Dass Mitarbeitende mit der Führungsetage unzufrieden sind, ist keine Seltenheit. In einer nun öffentlich gewordenen Umfrage bei den Angestellten der Europäischen Zentralbank hat das Direktorium unter Christine Lagarde geradezu eine Klatsche kassiert.
Christine Lagarde hat die Hälfte ihrer achtjährigen Amtszeit als Präsidentin der Europäischen Zentralbank (EZB) hinter sich gebracht.
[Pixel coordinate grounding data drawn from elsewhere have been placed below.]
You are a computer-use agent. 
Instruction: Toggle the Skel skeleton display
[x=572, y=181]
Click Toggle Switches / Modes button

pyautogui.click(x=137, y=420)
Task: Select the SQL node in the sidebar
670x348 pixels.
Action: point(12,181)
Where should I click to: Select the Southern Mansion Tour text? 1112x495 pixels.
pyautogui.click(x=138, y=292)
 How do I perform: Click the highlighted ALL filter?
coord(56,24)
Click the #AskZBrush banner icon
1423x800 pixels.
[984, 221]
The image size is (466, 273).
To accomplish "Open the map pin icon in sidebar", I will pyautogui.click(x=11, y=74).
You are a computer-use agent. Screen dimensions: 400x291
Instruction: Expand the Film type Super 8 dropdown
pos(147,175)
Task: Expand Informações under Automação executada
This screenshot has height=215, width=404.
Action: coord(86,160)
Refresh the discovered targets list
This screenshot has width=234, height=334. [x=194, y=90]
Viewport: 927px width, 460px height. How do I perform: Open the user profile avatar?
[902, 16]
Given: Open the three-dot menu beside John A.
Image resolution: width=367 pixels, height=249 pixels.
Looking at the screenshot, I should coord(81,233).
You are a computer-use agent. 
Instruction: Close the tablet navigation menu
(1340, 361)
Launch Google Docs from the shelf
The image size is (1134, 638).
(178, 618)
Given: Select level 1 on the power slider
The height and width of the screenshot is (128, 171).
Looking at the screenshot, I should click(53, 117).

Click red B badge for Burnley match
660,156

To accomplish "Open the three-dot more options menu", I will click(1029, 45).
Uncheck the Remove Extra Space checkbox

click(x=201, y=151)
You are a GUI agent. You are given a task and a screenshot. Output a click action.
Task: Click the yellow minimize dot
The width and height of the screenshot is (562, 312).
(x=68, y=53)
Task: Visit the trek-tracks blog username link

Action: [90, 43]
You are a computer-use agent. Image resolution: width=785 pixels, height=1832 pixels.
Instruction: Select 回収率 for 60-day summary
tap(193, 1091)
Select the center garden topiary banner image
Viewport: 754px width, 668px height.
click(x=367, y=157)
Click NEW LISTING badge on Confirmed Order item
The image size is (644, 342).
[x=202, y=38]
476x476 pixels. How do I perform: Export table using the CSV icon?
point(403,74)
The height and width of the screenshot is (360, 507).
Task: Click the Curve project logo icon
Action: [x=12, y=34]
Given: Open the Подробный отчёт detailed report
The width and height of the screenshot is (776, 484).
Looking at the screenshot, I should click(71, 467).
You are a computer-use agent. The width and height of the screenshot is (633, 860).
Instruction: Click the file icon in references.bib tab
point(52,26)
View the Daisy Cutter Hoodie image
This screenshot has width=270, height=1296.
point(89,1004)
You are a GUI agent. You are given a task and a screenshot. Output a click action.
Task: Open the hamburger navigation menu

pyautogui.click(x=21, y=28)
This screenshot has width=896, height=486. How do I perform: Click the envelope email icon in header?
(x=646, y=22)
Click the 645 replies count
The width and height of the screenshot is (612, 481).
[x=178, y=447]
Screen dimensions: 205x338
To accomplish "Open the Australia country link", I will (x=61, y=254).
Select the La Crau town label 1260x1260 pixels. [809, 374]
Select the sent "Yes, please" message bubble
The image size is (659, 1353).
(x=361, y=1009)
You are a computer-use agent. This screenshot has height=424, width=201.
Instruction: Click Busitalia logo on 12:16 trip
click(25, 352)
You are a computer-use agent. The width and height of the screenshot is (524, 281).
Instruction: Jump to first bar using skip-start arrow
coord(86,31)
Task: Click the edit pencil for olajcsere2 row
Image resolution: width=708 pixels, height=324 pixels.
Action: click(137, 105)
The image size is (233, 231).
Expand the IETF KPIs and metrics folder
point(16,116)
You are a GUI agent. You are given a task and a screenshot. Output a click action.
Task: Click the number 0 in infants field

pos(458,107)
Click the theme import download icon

Für die Arbeitnehmerorganisation der EZB war das Anlass, bei den Mitgliedern eine Umfrage zu starten, wie sie die Arbeit der französischen Politikerin und Juristin bewerten.
Das Ergebnis fällt nun klar negativ aus: Laut der von der Gewerkschaft International & European Public Services Organisation (IPSO) durchgeführten Befragung ist das Vertrauen der Mitarbeitenden in die Präsidentin und auch das gesamte Führungsteam der EZB gering, wie die Nachrichtenagentur «Reuters» unter Berufung auf die Umfrageergebnisse schreibt.
Magere Leistung?
Demnach war eine Mehrheit von 50,6 Prozent der 1’089 Teilnehmenden der Ansicht, dass die Leistung von Lagarde insgesamt bislang eher mager (30,49 Prozent) oder sehr mager (20,11 Prozent) gewesen sei.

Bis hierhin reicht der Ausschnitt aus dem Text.